Exercise brief = Pull out every line of the listing below where "Collapse" appears.
Top of Data for review
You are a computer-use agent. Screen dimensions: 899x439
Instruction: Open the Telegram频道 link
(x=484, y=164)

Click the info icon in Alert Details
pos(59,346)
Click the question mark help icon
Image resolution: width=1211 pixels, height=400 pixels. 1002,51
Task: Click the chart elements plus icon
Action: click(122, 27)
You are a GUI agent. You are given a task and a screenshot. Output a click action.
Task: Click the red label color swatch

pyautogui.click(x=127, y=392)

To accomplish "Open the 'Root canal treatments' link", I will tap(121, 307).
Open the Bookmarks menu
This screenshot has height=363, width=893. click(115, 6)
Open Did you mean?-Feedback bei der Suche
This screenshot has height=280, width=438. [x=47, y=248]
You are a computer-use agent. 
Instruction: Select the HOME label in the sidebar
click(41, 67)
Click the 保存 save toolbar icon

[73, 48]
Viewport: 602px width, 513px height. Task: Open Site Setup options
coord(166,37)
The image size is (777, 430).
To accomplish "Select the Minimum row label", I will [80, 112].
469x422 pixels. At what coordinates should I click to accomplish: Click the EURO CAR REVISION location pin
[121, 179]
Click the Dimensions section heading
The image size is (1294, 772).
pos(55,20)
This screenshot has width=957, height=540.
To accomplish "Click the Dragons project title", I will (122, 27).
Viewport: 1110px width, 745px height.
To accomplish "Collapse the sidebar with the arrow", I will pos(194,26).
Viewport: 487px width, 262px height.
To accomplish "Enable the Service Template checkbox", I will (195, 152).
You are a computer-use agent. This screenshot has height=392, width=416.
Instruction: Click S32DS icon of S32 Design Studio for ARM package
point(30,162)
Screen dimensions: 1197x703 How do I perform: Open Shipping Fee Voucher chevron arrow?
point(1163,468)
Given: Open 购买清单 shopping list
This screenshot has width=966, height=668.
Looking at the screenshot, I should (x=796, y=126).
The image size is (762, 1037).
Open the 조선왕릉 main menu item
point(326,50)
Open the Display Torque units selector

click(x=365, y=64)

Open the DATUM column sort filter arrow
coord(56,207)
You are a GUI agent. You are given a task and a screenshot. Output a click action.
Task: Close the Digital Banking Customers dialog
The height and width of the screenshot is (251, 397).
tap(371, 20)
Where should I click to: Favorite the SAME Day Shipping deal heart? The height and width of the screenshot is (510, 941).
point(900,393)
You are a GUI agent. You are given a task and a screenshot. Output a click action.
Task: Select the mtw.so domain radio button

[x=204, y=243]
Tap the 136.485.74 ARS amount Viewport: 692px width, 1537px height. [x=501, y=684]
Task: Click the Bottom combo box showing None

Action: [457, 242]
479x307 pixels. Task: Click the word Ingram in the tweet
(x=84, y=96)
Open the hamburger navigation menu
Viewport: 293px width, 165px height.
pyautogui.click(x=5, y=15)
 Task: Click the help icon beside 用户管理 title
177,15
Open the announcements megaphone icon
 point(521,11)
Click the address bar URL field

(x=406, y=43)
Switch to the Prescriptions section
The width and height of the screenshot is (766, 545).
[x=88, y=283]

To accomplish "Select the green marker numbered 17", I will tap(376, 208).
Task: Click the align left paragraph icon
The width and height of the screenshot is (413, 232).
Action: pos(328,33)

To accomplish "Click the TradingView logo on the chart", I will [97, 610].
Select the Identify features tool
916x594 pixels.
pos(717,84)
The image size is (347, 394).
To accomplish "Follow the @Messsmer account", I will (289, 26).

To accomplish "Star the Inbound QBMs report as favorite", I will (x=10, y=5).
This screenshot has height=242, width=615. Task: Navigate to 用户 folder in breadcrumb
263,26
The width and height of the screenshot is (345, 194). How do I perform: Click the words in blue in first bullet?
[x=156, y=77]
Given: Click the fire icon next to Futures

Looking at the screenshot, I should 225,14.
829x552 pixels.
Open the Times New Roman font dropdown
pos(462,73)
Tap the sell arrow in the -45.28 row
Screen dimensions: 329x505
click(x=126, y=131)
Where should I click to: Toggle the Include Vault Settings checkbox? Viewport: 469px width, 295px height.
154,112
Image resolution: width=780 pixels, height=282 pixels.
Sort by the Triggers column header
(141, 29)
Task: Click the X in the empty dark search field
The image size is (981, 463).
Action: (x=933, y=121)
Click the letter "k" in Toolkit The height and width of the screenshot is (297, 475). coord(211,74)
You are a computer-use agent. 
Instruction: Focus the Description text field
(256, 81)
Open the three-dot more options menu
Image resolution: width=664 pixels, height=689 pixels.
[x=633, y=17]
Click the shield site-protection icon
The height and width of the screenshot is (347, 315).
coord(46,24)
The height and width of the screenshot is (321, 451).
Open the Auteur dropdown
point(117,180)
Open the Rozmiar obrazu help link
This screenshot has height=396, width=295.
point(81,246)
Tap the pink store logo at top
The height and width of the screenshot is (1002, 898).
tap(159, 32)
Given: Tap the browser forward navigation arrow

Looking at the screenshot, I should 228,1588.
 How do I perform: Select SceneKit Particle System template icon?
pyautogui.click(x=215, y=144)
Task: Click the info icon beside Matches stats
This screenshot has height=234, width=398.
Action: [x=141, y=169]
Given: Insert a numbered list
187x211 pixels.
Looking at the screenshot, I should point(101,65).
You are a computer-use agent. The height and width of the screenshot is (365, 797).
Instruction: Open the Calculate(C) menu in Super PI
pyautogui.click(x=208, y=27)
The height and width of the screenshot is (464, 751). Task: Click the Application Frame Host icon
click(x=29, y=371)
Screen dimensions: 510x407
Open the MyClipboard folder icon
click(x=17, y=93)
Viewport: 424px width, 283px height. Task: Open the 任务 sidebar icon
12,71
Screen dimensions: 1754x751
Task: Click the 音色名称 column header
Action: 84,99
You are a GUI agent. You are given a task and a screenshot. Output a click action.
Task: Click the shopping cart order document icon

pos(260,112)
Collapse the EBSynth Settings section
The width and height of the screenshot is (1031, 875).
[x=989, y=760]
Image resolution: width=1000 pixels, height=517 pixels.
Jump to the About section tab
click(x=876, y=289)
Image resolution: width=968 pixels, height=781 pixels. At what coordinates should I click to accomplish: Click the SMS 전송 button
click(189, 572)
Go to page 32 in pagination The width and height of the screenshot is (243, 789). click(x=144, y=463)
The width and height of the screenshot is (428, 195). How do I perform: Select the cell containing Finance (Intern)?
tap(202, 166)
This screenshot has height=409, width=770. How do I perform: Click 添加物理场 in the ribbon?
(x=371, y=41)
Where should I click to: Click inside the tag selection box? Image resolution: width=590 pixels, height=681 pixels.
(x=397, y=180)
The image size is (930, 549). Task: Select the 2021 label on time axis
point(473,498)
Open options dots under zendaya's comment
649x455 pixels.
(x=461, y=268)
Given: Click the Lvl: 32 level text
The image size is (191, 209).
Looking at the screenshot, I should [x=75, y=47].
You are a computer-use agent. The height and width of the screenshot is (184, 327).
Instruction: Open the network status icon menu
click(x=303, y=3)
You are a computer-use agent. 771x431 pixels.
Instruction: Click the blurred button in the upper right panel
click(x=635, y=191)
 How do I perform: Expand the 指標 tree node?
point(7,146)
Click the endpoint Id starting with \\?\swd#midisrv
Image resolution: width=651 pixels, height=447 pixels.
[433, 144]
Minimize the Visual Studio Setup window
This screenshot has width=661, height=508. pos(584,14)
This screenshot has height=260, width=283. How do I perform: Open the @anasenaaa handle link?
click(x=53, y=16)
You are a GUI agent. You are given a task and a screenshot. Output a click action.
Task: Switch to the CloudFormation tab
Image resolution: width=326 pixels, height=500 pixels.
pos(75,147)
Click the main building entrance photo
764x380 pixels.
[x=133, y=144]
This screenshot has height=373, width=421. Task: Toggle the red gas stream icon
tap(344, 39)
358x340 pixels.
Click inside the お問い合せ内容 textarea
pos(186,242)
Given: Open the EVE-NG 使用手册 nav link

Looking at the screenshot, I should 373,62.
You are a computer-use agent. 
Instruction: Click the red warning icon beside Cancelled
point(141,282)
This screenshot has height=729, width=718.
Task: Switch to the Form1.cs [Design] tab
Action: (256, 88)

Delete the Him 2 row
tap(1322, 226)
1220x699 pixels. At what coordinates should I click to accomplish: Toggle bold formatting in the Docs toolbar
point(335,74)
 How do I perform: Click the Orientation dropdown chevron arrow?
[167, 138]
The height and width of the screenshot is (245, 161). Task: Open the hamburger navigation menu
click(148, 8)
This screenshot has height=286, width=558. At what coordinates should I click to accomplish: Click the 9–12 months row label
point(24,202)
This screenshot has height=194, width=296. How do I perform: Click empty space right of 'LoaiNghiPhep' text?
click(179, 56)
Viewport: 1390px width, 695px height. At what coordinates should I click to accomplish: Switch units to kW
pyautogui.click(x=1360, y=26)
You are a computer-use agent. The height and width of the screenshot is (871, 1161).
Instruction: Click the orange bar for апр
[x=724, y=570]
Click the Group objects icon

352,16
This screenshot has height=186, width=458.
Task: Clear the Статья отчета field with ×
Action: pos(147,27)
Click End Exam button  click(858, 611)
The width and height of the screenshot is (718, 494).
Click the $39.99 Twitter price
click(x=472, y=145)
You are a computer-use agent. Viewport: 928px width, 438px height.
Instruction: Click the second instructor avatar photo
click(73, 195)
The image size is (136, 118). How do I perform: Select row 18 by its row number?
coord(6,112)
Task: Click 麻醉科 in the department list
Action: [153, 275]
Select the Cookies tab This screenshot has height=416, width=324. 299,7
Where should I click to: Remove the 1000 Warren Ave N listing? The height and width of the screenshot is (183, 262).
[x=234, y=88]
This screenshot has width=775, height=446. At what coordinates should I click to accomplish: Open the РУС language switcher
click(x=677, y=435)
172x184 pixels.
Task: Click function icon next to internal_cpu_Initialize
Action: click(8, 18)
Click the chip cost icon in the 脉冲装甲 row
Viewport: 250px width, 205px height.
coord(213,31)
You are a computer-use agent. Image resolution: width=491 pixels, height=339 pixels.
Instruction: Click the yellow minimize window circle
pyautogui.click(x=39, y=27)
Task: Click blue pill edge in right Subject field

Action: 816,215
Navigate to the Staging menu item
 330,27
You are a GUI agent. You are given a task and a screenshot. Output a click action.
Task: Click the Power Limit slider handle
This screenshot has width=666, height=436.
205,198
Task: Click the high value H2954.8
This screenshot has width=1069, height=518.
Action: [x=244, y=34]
Bottom of Data for review
Solution for this exercise =
To accomplish "Collapse the sidebar with the arrow", I will pos(194,26).
Collapse the EBSynth Settings section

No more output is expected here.